### The task
List every line of the rows below that contains the string "tool", matching case exactly.

### Raw records

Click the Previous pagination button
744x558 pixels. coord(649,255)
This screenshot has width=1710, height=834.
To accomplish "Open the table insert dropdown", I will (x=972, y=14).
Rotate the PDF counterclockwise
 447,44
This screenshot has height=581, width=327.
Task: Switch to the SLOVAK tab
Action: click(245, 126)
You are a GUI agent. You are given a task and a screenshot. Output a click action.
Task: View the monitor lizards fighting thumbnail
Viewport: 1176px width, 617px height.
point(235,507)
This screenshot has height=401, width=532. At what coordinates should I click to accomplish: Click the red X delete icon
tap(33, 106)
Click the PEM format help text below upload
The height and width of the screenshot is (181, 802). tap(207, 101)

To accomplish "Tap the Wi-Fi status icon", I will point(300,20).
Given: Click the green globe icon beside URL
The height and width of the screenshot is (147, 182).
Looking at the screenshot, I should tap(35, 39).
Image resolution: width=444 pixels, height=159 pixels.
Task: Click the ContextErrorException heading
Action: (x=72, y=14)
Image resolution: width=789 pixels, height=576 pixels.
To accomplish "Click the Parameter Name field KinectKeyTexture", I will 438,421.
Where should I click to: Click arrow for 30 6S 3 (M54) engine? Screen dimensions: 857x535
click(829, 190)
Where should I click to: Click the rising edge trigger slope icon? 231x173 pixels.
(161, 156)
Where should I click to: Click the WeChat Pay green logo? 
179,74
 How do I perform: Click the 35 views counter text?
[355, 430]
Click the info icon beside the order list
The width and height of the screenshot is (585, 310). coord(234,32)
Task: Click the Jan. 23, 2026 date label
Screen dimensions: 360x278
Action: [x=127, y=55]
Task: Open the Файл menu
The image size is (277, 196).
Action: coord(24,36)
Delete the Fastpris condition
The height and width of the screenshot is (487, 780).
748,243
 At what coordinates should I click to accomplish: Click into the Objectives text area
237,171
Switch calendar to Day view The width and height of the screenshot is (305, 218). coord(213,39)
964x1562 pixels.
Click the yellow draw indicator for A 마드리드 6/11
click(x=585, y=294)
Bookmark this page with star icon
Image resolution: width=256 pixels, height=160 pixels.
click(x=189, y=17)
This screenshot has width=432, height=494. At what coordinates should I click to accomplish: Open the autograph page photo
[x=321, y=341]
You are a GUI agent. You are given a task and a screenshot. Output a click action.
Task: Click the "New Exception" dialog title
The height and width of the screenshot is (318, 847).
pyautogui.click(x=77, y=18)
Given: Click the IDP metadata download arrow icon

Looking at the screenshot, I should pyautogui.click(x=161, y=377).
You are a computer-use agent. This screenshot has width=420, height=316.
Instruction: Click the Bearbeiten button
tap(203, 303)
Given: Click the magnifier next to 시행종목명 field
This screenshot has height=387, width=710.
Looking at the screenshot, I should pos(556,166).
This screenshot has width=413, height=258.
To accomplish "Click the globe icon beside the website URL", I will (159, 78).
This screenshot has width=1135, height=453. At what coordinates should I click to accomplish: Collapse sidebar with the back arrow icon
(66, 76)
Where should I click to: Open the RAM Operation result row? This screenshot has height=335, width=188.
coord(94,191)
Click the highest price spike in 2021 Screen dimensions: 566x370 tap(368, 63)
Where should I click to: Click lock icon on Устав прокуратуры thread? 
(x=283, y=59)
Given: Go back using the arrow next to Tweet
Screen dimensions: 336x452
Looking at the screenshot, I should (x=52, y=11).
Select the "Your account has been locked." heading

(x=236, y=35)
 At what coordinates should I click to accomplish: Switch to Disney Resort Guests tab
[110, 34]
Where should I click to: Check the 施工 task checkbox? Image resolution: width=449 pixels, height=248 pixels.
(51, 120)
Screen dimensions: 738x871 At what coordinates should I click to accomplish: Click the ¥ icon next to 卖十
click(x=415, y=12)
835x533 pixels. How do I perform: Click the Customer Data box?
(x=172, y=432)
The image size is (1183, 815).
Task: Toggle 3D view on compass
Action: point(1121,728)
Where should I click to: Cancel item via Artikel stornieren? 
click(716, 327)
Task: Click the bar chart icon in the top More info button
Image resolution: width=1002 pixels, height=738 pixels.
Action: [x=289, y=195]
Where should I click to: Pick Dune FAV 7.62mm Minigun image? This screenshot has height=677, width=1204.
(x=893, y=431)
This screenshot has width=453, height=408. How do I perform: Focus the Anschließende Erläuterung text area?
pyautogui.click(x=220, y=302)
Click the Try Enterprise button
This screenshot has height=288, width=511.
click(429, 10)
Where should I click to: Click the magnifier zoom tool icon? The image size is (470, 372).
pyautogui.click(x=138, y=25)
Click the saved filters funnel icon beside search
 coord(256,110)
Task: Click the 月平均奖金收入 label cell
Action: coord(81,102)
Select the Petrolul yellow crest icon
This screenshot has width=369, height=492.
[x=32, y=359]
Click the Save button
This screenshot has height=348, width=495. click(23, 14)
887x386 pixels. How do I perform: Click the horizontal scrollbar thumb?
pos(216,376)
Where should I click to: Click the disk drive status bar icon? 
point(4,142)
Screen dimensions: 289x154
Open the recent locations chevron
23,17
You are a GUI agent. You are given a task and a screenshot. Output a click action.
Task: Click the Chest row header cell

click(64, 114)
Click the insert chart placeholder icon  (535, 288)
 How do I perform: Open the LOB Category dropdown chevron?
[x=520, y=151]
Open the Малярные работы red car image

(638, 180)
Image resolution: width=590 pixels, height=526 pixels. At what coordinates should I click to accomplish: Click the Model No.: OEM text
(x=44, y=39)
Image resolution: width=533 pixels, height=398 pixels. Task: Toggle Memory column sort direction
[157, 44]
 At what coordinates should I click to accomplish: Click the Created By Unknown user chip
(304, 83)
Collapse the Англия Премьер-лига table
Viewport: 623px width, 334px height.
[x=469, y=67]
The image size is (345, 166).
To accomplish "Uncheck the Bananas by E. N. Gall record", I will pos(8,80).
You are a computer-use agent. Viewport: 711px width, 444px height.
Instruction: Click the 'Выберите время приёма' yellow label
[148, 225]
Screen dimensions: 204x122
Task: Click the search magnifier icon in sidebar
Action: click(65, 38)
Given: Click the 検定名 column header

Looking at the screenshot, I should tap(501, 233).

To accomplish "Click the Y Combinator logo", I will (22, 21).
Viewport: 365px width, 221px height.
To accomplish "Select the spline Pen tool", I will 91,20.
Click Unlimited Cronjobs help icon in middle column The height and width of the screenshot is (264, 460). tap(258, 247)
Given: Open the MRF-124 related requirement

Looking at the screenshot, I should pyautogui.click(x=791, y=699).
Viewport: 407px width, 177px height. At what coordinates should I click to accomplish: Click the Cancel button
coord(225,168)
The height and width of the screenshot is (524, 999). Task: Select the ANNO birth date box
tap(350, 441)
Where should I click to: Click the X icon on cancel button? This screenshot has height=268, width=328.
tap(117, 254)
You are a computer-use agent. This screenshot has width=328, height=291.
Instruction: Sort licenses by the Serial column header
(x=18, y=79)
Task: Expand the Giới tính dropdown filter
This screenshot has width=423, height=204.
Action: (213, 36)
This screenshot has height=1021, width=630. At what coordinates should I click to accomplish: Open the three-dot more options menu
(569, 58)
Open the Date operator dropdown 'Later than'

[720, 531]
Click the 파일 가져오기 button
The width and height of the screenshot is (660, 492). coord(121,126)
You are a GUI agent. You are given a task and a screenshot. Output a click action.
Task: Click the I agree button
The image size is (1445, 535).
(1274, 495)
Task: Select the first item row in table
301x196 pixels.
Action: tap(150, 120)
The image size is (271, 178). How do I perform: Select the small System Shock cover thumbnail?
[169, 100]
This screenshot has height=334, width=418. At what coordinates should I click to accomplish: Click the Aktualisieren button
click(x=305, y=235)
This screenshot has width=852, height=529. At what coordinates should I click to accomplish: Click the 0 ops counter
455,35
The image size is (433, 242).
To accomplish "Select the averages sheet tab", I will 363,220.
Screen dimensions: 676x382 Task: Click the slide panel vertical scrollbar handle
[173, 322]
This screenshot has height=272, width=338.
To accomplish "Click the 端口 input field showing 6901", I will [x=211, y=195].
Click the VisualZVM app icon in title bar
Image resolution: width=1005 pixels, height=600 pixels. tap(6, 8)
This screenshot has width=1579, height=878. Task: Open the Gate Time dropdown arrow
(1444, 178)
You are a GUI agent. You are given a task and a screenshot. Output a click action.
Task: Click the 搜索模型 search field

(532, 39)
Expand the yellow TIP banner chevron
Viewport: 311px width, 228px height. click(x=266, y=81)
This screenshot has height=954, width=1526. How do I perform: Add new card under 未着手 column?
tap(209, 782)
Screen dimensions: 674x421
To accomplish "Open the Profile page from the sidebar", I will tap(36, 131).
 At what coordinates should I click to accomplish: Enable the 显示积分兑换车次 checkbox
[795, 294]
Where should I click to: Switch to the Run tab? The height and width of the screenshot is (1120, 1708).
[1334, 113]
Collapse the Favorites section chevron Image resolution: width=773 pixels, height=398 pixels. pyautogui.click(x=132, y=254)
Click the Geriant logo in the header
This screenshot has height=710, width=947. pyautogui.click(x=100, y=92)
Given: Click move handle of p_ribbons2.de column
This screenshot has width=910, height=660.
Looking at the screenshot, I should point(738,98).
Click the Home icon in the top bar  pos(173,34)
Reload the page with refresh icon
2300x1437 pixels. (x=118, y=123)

### Solution to this exercise
Where should I click to: Click the magnifier zoom tool icon? The image size is (470, 372).
To accomplish "Select the spline Pen tool", I will 91,20.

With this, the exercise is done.